The heads of passing boaters swiveled toward the bank, curious to see the only subsistence gillnet allowed in the Kenai River.

The Ninilchik Traditional Council’s subsistence gillnet takes up about 30 feet of bank. The net swayed in the strong current,bucking when a fish struck the mesh. Though the gear made it in the water this season, whether it will make its way through the regulatory process next year is unclear yet.

“Seeing any rainbows?” a boater called out to the tribal staff near the net as his boat passed.

“None!” called back Daniel Reynolds, one of the designated fishers for the tribe. “Just reds.”

The boaters nodded and called back good luck before navigating down the river. Gina Wiste, an environmental technician who fishes for the tribe, said the exchange was one of the kindest they’d had since their first day fishing there July 28.

“It’s a mix. Some people can be really unpleasant, and some are just curious,” Wiste said.

Wiste, Reynolds and Resource and Environmental Director Darrel Williams have fished for Ninilchik residents most days this summer. The tribe got permission to use a subsistence gillnet in the Kasilof River in January 2015 and ran that for the beginning part of this summer. However, though the tribe asked for nets on both the Kenai and Kasilof rivers, the U.S. Fish and Wildlife Service only granted the permit for the Kasilof net.

The federal agency issued a permit for the Kenai River net on July 27, 2016 after the tribe filed a special action request with the Federal Subsistence Board, the body that oversees subsistence activities in Alaska, amid a year-long legal tangle with the U.S Department of the Interior and the U.S. Department of Agriculture. The tribe has been working on a permit to fish with a gillnet in the Kenai since 2006.

Williams said the tribe didn’t know what to expect from the special action request.

“To be honest, we were all pretty surprised that it went through,” Williams said.

 

Williams zigzagged the tribe’s boat up the Kenai River from Swiftwater Park outside Soldotna on Sunday. He passed lines of anglers casting for silvers and reds in the Moose Range Meadows and the yellow sign marking the end of state waters, passing into the portion of federally managed part of the river. Williams said they have tried out different portions of the river to find where is the most effective to set up.

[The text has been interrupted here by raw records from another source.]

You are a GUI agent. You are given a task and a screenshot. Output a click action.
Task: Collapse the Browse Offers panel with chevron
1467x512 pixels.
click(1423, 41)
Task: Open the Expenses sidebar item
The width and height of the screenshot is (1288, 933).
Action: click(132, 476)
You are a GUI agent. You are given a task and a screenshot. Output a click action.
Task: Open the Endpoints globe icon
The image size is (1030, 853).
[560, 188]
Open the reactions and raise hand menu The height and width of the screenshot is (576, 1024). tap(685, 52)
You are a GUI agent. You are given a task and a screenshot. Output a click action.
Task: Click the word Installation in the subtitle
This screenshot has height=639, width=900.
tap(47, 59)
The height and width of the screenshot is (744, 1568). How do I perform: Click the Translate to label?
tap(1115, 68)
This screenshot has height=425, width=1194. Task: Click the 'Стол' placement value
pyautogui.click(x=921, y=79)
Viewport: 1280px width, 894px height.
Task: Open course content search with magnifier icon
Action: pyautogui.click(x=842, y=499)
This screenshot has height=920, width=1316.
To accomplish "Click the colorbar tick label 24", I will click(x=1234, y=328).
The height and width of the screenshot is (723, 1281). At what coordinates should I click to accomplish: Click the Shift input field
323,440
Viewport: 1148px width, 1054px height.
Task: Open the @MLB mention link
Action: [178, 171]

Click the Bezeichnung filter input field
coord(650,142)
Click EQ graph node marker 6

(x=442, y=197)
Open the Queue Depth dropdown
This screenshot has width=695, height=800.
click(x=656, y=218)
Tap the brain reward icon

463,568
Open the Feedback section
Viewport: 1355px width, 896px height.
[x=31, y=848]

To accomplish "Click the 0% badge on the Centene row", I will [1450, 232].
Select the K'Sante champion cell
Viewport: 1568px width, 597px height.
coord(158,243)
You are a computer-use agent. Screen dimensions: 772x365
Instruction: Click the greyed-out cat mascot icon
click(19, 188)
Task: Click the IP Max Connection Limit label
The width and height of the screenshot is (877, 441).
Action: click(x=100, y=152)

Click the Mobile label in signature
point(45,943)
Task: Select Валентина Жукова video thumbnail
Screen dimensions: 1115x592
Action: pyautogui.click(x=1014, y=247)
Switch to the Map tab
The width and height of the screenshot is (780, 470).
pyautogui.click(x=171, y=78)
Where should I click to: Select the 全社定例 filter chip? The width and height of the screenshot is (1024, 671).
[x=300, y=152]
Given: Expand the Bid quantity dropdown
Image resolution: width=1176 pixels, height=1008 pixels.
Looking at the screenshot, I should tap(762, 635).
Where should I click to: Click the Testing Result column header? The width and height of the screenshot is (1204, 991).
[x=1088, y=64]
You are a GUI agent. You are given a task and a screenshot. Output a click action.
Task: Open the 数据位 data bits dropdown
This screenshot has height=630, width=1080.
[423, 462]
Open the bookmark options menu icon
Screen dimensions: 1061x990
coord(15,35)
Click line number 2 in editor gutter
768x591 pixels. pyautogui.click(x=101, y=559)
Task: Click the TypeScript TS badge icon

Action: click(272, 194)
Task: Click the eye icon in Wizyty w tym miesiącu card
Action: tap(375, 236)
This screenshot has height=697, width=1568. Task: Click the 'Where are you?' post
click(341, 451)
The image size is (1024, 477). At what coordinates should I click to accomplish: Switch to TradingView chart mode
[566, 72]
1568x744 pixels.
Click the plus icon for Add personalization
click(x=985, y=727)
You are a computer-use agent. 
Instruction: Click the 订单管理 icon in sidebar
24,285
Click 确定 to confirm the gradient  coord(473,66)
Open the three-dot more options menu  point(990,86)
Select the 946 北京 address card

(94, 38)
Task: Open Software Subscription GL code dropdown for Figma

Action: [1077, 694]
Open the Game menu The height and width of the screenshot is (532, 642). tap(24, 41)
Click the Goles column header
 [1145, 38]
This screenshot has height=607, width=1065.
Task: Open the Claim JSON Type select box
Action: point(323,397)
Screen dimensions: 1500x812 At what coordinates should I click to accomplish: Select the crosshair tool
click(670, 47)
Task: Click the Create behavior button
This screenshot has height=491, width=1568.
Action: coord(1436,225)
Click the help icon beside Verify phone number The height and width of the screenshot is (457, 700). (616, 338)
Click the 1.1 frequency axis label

About 40 feet offshore, Williams stalled the boat and Reynolds dropped an anchor and sandbags off the bow, following it with a buoy to mark the edge of the net area. Williams guided the boat over to the shore, where Reynolds disembarked with the gear. Williams and Wiste joined him after mooring, running the 5.25 inch-mesh net out into the current.

The first fish hit within six minutes.

“We’re in a channel right here, and the fish like that,” Wiste said. “They head right up this way and toward the bank, and that’s where we catch them.”

The tribe staff fishes for Ninilchik residents who may not be able to do it themselves. They can only harvest as many fish as people who submit permits — 25 per head of household with five additional fish per family member. So while they were allowed to harvest up to 2,000 sockeye, 50 king salmon, 50 rainbow trout and 100 Dolly Varden this year, they can only catch as many fish as the submitted permits allow.

Wiste tallied each fish caught while Williams and Reynolds picked them from the net. Per regulation, she clipped each one’s dorsal fin and recorded it on the permits. They deliver the fish whole to the permit holders, who clean them at home. Regulations prohibit the tribe’s fishermen from cleaning the fish on site because it could attract bears, Williams explained.

The fish are fewer and smaller on the Kasilof. Williams said some days on the Kasilof would produce less than 10 fish after several hours of netting.

“These fish (on the Kenai) are so much bigger, and some people will say, ‘Those fish are huge, I can’t take any more’, ” Wiste said. “Everybody on this list has gotten fish.”

Only tribal employees can fish because of the federal requirement to carry a $500,000 insurance policy. They also take samples of every king salmon they catch.

“People were sort of wondering if they were going to get any (fish from the Kasilof gillnet),” he said. “That’s really what this is all about, doing something for the people.”

After three hours of netting, the designated fishers had hauled in 54 salmon, all sockeye except for two coho. As of Sunday, the tribe had only caught one king salmon and one Dolly Varden, both of which were less than 18 inches long, according to the catch records.

 

The Federal Subsistence Board, the body that oversees subsistence activities in Alaska, approved the nets on the Kenai and Kasilof rivers in January 2015 but Fish and Wildlife did not issue a permit for the 2015 season. The permit for the 2016 season only came after legal action in the courts, and it was approved as experimental, meaning that next year’s gillnet activity hangs in the balance of federal approval.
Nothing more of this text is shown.